▶ _YOUR INSTRUCTIONS_
Transcribe the records below exactly as written, from the opening line through the line that contains "Collapse the '4: Compare".

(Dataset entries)
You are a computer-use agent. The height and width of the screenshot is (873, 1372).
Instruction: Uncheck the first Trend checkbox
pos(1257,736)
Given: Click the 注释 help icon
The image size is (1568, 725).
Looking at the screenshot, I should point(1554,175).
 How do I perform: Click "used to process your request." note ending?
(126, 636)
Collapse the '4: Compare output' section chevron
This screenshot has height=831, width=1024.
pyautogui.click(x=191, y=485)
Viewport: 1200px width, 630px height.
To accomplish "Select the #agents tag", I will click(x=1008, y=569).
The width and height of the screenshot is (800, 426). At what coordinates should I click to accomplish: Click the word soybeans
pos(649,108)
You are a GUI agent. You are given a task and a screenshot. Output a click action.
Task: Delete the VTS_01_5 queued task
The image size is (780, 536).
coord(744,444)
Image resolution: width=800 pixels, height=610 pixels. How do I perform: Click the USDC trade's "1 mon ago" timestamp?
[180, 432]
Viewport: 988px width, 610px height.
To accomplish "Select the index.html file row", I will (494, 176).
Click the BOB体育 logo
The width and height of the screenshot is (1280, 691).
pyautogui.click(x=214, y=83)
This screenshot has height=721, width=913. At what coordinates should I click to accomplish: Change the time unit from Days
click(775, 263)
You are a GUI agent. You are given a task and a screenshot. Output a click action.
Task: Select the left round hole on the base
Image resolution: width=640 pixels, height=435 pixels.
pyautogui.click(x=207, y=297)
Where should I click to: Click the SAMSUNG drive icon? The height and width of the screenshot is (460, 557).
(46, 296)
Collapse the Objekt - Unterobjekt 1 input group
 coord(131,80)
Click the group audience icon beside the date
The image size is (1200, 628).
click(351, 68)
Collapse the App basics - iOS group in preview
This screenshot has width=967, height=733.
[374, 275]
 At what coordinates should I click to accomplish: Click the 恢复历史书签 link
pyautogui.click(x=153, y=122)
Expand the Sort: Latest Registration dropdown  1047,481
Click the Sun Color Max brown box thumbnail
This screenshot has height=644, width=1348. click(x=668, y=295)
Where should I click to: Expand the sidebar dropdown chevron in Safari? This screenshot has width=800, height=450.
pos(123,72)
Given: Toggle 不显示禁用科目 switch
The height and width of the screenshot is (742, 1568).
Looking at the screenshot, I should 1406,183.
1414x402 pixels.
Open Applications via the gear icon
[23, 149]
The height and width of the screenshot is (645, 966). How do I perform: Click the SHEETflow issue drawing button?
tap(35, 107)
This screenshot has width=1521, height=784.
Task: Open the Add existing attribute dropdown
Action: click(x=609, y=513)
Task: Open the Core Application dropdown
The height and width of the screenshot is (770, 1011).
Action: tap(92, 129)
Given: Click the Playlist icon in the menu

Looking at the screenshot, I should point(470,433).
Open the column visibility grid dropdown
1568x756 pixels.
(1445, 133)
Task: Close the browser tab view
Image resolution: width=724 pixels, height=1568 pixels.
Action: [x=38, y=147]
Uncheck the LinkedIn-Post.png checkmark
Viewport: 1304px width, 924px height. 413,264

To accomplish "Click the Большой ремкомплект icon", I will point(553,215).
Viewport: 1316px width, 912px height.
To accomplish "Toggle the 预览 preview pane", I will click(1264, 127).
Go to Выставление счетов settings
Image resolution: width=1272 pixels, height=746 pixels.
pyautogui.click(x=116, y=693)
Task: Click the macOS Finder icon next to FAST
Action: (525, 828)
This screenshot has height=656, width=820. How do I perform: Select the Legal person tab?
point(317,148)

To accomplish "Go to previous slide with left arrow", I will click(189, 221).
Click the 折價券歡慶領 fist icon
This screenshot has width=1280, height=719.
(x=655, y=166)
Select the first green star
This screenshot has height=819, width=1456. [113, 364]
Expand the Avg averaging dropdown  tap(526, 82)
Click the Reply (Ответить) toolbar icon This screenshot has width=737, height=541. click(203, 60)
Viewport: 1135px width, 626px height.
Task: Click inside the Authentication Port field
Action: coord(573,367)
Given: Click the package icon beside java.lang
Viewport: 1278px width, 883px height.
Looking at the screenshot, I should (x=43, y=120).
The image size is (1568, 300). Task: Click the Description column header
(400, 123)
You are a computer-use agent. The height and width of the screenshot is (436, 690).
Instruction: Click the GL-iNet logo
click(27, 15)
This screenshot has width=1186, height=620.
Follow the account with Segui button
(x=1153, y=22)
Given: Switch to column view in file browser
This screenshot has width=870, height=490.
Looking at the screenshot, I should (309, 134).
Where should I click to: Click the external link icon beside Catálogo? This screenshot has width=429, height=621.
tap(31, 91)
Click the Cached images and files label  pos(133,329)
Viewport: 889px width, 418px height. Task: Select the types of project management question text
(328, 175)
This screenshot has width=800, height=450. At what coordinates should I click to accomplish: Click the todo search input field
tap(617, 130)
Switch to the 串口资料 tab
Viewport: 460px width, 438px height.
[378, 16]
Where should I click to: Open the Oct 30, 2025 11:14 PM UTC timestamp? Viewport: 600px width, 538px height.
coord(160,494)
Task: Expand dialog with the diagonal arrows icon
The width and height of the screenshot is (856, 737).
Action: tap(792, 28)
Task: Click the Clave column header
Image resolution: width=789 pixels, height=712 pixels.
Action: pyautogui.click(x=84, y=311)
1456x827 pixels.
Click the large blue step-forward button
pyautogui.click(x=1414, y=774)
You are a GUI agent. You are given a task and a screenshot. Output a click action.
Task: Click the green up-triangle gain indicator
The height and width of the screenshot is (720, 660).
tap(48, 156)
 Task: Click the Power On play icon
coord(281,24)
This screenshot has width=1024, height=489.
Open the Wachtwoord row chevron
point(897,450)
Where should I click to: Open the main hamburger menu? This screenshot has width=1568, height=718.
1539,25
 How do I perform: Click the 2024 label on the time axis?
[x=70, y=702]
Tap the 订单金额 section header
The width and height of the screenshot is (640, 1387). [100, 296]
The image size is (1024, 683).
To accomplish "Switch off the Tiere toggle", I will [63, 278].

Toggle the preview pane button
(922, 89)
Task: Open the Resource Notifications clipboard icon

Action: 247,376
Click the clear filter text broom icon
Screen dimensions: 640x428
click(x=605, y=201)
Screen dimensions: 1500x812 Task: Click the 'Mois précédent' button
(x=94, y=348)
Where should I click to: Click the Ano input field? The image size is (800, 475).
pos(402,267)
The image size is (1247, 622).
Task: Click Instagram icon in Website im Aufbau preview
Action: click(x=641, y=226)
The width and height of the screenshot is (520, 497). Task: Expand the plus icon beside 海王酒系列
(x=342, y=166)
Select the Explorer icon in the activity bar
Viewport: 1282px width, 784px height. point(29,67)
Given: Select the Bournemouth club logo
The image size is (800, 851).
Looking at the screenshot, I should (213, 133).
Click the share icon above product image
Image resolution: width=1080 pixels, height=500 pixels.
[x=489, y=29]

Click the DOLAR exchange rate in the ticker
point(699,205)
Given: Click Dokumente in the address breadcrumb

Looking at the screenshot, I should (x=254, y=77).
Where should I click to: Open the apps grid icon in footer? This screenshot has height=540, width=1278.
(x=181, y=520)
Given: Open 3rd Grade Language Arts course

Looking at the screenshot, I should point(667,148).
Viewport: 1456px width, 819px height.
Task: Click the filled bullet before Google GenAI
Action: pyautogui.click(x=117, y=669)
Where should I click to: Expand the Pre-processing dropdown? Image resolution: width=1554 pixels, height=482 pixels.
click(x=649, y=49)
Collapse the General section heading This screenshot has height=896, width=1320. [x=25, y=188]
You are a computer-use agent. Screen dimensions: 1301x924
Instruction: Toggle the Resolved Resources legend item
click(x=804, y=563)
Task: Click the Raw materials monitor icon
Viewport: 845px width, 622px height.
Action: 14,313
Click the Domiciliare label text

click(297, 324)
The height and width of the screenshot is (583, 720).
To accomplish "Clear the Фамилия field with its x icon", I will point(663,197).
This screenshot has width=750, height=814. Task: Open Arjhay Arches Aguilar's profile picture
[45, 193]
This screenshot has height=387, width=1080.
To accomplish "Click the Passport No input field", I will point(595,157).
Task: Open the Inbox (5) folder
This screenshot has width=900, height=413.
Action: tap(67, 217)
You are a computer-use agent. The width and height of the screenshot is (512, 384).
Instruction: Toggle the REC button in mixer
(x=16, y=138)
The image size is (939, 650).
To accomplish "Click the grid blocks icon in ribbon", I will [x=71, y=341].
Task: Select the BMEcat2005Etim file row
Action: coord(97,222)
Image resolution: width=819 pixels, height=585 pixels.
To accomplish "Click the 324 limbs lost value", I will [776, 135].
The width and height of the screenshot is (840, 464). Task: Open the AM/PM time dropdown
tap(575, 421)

▶ _EXERCISE ANSWER_
You are a computer-use agent. The height and width of the screenshot is (873, 1372).
Instruction: Uncheck the first Trend checkbox
pos(1257,736)
Given: Click the 注释 help icon
The image size is (1568, 725).
Looking at the screenshot, I should point(1554,175).
 How do I perform: Click "used to process your request." note ending?
(126, 636)
Collapse the '4: Compare output' section chevron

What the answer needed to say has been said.